Waldfledermausschutz in Schleswig-Holstein

Bronchicum unterstützt Wiederansiedlung

Fledermäuse gehören in Deutschland zu den bedrohtesten Säugetierarten überhaupt. Eines der größten Probleme ist für viele Arten die akute „Wohnungsnot“. Sowohl Fledermausarten, die in oder an unterschiedlichsten Gebäuden leben, als auch solche, die im Wald Unterschlupf finden, sind betroffen.

Häuser werden modernisiert und isoliert, so dass Zwergfledermaus, Breitflügelfledermaus und Co. keinen Zugang mehr finden.

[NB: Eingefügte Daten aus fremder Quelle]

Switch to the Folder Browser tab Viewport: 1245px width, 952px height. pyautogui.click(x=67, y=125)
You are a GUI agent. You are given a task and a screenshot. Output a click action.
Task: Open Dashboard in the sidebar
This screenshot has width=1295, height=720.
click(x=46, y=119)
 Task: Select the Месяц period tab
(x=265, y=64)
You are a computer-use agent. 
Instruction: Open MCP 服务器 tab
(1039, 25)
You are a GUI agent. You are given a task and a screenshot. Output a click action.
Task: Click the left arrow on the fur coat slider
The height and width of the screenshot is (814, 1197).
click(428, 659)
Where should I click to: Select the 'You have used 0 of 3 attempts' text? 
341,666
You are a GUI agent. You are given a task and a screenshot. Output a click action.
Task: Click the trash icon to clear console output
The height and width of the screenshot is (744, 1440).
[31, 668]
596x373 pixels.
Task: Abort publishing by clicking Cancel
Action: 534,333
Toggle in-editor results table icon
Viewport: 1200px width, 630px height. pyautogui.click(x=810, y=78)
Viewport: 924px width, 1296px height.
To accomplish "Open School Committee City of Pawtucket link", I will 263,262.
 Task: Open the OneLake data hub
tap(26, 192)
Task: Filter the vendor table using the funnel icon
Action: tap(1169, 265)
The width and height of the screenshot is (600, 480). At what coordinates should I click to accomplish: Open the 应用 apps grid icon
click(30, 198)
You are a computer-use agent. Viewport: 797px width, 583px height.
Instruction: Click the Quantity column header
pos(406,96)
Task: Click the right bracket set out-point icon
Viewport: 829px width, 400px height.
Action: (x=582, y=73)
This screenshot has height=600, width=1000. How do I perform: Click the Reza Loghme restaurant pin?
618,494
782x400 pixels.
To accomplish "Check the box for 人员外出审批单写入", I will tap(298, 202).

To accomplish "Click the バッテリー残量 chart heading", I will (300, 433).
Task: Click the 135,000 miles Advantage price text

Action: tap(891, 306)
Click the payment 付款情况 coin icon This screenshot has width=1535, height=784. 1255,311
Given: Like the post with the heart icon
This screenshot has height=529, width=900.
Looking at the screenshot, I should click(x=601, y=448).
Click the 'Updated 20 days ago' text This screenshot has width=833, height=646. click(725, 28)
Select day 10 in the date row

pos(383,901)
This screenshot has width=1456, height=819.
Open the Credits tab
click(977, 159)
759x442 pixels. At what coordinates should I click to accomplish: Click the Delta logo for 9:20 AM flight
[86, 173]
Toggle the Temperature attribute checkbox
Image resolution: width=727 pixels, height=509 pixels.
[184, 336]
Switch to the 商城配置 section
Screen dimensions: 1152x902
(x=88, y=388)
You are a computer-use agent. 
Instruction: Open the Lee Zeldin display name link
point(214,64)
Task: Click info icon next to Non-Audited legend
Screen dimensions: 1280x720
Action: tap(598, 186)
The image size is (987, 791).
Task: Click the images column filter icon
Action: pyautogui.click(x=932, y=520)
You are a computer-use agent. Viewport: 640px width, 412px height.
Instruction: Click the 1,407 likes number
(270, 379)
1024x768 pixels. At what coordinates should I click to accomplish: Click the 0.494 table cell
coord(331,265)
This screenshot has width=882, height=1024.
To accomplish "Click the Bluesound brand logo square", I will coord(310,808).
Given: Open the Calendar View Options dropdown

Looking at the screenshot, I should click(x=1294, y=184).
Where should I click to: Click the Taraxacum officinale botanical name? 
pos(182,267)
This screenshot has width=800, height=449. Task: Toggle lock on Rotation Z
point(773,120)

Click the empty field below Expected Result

Und in den relativ jungen Wäldern im nördlichen Schleswig-Holstein mit zudem recht hohem Nadelholzanteil, gibt es nicht genug natürliche Baumhöhlen, die Wasserfledermaus, Mückenfledermaus oder Großem Abendsegler als Quartier dienen könnten. Das Projekt „Zukunft Fledermaus Westküste“, das von der Tierärztin Dr. Ute Seifert ins Leben gerufen wurde, will hier Abhilfe schaffen. Seit 2008 sind in der Westküstenregion im nördlichen Schleswig-Holstein im Rahmen des Projektes bereits 8 Kastenreviere mit 643 Fledermauskästen verschiedener Bauart aufgehängt worden, die sehr schnell gefunden und angenommen wurden. Das Ziel ist ein großer Verbund entlang der Westküste, der die Ausbreitung der Fledermäuse fördern und den Austausch der Populationen sichern soll.
Mit Unterstützung von Bronchicum und der Stiftung Unternehmen Wald konnten zwei weitere Fledermausstandorte nördlich von Husum mit insgesamt 121 Kästen eingerichtet werden. Im Forstrevier Drelsdorfer Forst wurden 77 Kästen und im Wald Haaks bei Bohmstedt wurden 44 Kästen aufgehängt. Zusätzlich konnten bereits bestehende Reviere mit weiteren Kästen bestück werden. Das Ziel eines großen Verbundsystems ist nun wieder ein Stück näher gerückt.